This article is taken from PN Review 9, Volume 6 Number 1, September - October 1979.
Edgell Rickword and The Calendar of Modern LettersIt was my great good fortune that the Calendar of Modern Letters appeared just when I needed it most and was most ready to profit by it. Fifty years later, I can still recall some of the excitement at discovering what seemed, and indeed was, a new kind of criticism, in which serious, if not always successful attempts were made to substitute objective standards for personal preferences. It was the work of a remarkable group of men-mostly little older than myself-but I think there can be little doubt that it was from Edgell Rickword that it took its tone and that it was his acute and wide-ranging individuality which stamped it.

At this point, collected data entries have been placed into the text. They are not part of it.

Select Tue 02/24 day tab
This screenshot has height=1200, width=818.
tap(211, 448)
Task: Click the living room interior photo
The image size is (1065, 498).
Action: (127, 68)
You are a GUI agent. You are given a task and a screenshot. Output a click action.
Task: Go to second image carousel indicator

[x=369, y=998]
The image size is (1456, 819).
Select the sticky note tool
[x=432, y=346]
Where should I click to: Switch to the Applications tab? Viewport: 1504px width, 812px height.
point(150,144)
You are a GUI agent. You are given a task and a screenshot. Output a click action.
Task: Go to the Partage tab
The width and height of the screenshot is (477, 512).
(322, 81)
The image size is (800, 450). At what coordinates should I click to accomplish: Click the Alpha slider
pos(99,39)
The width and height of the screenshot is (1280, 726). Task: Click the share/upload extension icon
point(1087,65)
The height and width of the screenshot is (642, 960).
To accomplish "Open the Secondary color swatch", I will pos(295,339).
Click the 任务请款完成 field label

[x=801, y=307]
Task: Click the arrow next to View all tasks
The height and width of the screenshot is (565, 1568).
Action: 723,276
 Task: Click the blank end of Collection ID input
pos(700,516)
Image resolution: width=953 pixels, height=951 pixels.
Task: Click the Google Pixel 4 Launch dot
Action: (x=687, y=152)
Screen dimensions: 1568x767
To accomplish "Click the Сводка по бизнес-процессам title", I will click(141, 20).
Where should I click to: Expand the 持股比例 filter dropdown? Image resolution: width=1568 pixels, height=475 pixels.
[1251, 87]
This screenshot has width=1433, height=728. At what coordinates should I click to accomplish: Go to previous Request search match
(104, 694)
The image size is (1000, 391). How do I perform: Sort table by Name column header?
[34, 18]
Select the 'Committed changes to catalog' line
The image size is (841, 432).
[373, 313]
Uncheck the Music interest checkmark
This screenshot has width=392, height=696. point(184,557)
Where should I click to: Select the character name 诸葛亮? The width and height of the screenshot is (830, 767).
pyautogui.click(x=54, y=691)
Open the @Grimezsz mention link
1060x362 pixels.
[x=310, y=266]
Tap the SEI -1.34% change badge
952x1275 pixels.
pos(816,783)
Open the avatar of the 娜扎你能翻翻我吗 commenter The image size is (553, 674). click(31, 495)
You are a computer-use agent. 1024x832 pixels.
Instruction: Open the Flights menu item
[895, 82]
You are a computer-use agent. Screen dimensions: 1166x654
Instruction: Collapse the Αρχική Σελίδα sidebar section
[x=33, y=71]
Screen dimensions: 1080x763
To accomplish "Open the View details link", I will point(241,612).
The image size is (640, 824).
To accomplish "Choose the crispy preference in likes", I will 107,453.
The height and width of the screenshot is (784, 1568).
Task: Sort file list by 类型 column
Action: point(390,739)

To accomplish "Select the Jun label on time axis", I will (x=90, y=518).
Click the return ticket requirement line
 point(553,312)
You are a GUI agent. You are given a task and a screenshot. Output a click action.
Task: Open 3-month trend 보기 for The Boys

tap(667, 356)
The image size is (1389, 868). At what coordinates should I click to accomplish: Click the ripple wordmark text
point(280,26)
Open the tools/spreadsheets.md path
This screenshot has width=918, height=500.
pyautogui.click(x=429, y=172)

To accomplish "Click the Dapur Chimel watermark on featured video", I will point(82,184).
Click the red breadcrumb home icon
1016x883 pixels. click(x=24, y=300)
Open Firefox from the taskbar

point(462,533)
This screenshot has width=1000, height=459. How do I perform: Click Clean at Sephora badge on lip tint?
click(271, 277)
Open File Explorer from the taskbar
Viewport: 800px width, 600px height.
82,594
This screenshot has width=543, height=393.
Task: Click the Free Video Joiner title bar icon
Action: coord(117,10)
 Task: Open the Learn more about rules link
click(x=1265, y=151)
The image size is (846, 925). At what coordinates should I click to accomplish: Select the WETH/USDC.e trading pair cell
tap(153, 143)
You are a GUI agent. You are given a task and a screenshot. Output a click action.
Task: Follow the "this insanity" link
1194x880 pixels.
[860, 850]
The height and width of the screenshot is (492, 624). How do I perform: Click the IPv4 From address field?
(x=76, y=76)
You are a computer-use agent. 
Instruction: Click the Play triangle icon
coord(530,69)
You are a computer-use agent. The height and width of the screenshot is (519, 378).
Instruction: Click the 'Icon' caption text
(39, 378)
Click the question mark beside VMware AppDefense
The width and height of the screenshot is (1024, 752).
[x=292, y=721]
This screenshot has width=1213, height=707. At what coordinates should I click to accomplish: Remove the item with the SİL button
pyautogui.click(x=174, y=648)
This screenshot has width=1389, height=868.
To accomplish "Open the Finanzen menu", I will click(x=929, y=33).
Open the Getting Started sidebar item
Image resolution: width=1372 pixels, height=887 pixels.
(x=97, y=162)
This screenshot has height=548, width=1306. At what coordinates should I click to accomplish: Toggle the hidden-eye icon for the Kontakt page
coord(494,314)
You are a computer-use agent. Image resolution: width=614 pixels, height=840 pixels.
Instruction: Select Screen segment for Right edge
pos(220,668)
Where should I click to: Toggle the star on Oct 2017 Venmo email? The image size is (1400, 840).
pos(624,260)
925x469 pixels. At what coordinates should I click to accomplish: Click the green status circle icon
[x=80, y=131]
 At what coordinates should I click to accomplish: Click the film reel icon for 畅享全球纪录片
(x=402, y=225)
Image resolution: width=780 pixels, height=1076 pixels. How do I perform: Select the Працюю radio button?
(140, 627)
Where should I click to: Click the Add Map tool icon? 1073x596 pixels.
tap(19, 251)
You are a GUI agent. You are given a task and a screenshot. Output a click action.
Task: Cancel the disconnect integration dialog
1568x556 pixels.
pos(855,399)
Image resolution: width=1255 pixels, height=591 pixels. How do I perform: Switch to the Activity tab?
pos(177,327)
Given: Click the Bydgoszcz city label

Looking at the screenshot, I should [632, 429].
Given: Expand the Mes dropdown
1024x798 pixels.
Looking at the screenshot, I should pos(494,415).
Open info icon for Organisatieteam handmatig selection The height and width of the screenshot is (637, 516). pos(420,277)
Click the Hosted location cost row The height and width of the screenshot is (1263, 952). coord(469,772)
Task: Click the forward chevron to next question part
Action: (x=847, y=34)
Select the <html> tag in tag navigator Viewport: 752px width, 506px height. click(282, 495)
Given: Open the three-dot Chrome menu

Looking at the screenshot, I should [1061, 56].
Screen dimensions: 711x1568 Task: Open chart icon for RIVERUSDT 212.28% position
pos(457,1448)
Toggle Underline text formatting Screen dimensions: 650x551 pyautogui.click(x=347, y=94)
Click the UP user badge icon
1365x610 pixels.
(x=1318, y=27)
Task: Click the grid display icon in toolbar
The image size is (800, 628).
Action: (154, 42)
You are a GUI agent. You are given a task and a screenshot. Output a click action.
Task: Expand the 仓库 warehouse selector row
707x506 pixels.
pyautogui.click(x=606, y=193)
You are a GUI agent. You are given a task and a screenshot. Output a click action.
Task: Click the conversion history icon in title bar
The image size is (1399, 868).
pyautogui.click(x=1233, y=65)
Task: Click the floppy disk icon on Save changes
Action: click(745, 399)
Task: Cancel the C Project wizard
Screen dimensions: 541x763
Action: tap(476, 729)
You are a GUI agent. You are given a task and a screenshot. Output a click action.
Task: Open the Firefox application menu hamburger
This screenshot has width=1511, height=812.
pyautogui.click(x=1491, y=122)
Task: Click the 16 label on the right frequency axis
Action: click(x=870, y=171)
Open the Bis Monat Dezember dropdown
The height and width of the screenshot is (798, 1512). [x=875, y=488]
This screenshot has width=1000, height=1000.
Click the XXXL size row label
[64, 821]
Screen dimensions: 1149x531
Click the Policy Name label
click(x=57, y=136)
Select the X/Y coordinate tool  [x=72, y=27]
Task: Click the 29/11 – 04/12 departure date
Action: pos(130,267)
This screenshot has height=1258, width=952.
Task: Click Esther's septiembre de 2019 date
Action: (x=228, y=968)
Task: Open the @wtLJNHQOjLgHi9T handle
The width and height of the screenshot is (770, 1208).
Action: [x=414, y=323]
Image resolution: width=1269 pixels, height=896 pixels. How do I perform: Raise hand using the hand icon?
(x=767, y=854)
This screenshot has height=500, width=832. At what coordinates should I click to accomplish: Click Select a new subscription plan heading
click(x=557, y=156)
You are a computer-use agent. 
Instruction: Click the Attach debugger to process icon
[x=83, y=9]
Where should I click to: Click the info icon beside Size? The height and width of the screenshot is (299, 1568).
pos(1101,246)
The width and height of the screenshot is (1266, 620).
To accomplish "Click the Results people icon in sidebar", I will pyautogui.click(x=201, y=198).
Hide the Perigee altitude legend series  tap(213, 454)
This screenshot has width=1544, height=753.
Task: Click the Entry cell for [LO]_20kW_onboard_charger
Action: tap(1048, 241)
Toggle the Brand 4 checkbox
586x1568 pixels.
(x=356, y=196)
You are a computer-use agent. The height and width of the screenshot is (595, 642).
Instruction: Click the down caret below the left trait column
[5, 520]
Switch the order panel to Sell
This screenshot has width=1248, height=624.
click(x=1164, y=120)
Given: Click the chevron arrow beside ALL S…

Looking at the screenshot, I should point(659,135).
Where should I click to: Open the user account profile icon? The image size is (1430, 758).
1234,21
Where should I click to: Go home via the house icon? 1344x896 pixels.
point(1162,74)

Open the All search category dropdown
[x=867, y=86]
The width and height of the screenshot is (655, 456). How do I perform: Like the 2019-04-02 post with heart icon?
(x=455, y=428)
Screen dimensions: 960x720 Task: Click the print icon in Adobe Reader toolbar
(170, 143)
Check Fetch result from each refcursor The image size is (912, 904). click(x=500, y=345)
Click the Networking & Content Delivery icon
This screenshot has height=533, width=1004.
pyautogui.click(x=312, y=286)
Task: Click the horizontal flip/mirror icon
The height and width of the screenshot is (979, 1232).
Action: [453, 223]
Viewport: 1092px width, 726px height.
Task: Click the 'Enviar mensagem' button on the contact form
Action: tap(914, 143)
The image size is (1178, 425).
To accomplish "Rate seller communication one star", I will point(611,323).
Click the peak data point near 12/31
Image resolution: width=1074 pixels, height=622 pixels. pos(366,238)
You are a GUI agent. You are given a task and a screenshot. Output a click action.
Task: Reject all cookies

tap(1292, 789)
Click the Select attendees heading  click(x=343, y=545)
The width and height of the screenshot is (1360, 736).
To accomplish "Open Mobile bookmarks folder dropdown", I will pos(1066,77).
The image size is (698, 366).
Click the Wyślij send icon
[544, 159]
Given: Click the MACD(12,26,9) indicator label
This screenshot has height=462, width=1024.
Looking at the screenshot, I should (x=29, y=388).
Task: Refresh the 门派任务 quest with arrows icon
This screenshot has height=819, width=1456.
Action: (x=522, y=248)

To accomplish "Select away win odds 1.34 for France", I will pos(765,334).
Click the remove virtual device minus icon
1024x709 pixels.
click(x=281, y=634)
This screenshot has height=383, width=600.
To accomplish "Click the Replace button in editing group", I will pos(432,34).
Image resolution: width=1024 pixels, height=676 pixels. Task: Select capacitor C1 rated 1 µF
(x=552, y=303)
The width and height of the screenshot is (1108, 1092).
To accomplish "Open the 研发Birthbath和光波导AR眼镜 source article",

The middle 1920s were in many ways a turning point, especially for the writing and criticism of poetry. Late nineteenth-century romanticism was dead, but the rather feeble naturalism of most poets of the early twentieth century just did not carry enough guns to offer an adequate alternative or to effect a theoretical demolition. Yet it was these poets and their following who still dominated the critical field, as is witnessed by the prestige then enjoyed by the 'squirearchy' of the London Mercury. If young men like myself were reading Eliot and recognized in him a new force, we were still bewildered and critically uncommitted.
The Calendar, then, came as a revelation, affording a whole apparatus of clues by which we could begin to find a path which hitherto we had only believed to exist. ...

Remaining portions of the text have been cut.